Una pantalla en la lente
La pantalla está pensada para aparecer cuando hace falta y desaparecer cuando no. Meta la coloca a un lado para no tapar la visión y la describe como una herramienta para interacciones cortas, no como “ponerte un teléfono en la cara”.
¿Para qué sirve una pantalla así en el día a día? Para consultar notificaciones, ver mensajes, revisar una foto antes de enviarla o seguir indicaciones al caminar, todo con una mirada rápida. Si lo comparas con un smartwatch, la sensación es parecida, pero en vez de mirar la muñeca miras al frente.
La pulsera Neural Band
La segunda pieza del anuncio es la pulsera. Neural Band traduce señales de la actividad muscular de la muñeca en órdenes para las gafas, de forma que puedas desplazarte por menús o seleccionar cosas con gestos pequeños, sin tocar la montura.
La clave aquí es que no “lee la mente”. Funciona con señales del cuerpo, como las que se generan cuando mueves los dedos, aunque sea muy poco, y el sistema las interpreta como comandos digitales. Esto busca sustituir parte de lo que hoy hacemos con pantalla táctil, botones o una rueda.
Meta también ha destacado el enfoque de accesibilidad, porque estos gestos pueden ser más fáciles que manipular una pantalla para algunas personas. Si esto se vuelve fiable de verdad, puede cambiar cómo se controlan dispositivos en movimiento, por ejemplo andando por la calle o con las manos ocupadas.
Lo que dice Zuckerberg sobre el futuro del móvil
En llamadas con inversores, Zuckerberg lleva meses insistiendo en la misma idea. “Sigo pensando que las gafas van a ser el formato ideal para la IA, porque permiten que una IA vea lo que tú ves durante el día, oiga lo que tú oyes y te hable”, dijo al hablar de por qué una pantalla en las gafas puede “desbloquear” más usos.
En otra intervención, fue más concreto con el calendario y con el tamaño del mercado. “Más de mil millones de personas en el mundo usan gafas hoy” y, en su opinión, “parece muy probable” que se conviertan en gafas con IA “en los próximos cinco a diez años”, en un negocio que Meta trabaja con su socio EssilorLuxottica, el grupo detrás de marcas como Ray-Ban.
La visión también aparece en un texto firmado por “Mark” en el que Meta habla de “superinteligencia personal”, una IA que te acompañe y entienda tu contexto. “Si las tendencias continúan”, escribe, “dispositivos personales como las gafas” que ven y oyen lo mismo que tú “se convertirán en nuestros dispositivos informáticos principales”.

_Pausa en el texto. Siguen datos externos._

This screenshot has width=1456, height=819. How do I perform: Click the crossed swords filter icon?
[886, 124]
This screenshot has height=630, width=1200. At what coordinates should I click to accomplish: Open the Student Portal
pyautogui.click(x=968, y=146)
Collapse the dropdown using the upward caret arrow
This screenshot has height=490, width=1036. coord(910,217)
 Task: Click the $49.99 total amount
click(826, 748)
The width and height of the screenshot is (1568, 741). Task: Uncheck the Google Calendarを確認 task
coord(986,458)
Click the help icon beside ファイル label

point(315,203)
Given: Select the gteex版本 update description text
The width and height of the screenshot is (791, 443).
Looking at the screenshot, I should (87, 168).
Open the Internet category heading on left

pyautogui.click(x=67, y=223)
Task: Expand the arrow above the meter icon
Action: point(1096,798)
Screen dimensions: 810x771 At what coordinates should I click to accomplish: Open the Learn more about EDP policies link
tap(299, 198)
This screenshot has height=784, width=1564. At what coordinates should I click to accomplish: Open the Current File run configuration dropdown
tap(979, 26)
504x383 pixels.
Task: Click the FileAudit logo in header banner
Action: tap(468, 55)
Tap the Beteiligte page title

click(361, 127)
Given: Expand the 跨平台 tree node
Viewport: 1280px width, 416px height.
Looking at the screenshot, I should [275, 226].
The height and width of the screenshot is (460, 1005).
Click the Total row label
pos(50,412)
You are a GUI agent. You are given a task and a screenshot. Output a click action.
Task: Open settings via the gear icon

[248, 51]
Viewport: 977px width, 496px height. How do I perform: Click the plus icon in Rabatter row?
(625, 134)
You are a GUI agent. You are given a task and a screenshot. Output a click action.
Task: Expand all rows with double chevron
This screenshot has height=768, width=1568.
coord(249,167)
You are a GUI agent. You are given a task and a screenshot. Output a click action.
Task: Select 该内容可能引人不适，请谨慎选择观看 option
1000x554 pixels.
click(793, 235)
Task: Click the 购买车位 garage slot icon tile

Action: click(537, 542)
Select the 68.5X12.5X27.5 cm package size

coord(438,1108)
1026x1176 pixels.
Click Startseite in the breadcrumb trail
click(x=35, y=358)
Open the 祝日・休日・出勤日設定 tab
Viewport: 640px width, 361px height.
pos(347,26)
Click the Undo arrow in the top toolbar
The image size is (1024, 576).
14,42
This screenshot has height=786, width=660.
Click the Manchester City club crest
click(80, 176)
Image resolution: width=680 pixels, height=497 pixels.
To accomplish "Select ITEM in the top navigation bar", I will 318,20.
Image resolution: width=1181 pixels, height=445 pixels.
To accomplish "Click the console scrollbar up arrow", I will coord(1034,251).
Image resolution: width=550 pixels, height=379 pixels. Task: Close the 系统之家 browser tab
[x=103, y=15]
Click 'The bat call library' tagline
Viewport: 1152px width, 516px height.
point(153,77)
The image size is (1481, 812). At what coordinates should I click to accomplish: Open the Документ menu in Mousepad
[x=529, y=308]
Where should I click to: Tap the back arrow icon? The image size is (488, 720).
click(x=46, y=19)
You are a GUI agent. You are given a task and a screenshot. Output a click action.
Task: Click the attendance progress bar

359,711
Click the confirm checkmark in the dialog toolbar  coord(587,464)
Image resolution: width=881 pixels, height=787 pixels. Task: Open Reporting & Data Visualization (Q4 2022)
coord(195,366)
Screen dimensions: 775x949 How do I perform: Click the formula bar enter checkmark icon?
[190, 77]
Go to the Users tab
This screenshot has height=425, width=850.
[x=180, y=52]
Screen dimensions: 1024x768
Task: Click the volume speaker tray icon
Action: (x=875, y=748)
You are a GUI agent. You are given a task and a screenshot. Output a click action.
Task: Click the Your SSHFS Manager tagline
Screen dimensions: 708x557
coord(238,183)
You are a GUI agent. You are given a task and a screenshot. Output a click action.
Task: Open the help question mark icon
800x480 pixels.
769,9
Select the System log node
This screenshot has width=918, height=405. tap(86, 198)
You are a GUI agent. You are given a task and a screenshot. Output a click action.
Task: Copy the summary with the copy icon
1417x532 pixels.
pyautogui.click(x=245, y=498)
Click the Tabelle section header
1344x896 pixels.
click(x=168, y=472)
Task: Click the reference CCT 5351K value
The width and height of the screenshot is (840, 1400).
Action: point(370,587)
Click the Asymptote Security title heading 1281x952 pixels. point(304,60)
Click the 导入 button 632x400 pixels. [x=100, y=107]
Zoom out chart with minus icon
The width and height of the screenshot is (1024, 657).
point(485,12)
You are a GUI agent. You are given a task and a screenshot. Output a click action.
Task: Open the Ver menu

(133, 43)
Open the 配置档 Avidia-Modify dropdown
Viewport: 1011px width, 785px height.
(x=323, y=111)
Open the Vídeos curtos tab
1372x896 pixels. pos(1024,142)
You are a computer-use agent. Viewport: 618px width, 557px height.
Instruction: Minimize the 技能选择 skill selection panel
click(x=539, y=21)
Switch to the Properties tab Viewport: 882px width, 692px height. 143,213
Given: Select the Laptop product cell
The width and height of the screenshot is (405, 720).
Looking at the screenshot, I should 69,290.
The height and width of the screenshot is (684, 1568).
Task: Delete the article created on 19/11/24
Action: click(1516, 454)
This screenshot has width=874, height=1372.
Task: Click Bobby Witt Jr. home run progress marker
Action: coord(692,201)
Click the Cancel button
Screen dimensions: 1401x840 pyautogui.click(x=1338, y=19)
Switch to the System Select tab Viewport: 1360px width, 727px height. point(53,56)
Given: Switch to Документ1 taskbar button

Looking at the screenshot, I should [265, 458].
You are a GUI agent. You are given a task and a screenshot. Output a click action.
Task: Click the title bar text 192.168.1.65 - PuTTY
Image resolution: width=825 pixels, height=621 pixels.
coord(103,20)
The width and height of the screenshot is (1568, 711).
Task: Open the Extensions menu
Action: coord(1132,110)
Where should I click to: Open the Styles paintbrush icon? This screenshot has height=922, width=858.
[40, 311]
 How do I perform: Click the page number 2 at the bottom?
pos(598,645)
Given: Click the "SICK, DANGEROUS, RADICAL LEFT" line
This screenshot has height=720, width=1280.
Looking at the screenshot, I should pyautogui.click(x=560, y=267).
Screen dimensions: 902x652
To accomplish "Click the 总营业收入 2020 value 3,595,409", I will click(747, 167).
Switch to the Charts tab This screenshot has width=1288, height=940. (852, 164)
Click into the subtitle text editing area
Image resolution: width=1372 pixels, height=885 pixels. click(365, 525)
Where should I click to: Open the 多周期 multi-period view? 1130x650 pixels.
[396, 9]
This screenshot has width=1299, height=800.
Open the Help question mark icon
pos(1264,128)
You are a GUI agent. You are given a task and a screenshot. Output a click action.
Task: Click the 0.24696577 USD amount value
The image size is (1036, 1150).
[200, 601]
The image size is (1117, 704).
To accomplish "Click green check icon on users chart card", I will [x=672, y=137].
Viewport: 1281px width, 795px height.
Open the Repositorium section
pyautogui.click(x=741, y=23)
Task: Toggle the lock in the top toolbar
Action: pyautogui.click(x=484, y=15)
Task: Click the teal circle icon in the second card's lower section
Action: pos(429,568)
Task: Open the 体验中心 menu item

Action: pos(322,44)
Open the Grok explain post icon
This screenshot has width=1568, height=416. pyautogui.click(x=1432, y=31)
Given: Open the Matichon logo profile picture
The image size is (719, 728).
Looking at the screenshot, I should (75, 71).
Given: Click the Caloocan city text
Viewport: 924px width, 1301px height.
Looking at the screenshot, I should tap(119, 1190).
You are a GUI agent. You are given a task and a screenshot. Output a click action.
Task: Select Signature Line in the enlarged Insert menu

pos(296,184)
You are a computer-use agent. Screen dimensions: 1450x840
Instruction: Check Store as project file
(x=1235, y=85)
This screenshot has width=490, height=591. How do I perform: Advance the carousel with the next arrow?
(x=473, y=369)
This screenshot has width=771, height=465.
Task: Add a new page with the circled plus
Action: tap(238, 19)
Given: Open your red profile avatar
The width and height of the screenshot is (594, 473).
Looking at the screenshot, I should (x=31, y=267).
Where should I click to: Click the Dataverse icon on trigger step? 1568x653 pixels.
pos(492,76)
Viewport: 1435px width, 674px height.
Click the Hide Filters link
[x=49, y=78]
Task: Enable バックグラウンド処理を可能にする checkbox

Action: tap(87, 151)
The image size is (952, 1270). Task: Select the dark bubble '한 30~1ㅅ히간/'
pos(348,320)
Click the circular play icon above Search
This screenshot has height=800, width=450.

Las dudas que vienen con unas gafas así
No todo es tecnología y comodidad. En abril de 2026, una coalición de más de 70 organizaciones de derechos civiles y privacidad pidió a Meta que abandone cualquier plan para integrar reconocimiento facial en gafas de consumo, por el riesgo de identificación silenciosa en espacios públicos. En ese contexto, un portavoz de Meta respondió que “nuestros competidores ofrecen este tipo de reconocimiento facial, nosotros no” y que, si alguna vez lo lanzaran, lo harían con un enfoque “muy cuidadoso”.
Y luego está lo cotidiano, lo que no sale en los eslóganes. El precio es alto para un producto de primera generación, el uso tiene que ser realmente cómodo y la aceptación social importa, porque nadie quiere sentirse observado en el metro o en un instituto por una cámara en una montura.
Al final del día, esto no significa que el móvil desaparezca de golpe. Lo más realista, al menos por ahora, es que estas gafas intenten quitarle protagonismo al teléfono en momentos concretos, como leer un mensaje, seguir un mapa o hacer una consulta rápida, sin sacarlo del bolsillo cada dos minutos.
El comunicado oficial se ha publicado en Meta Newsroom.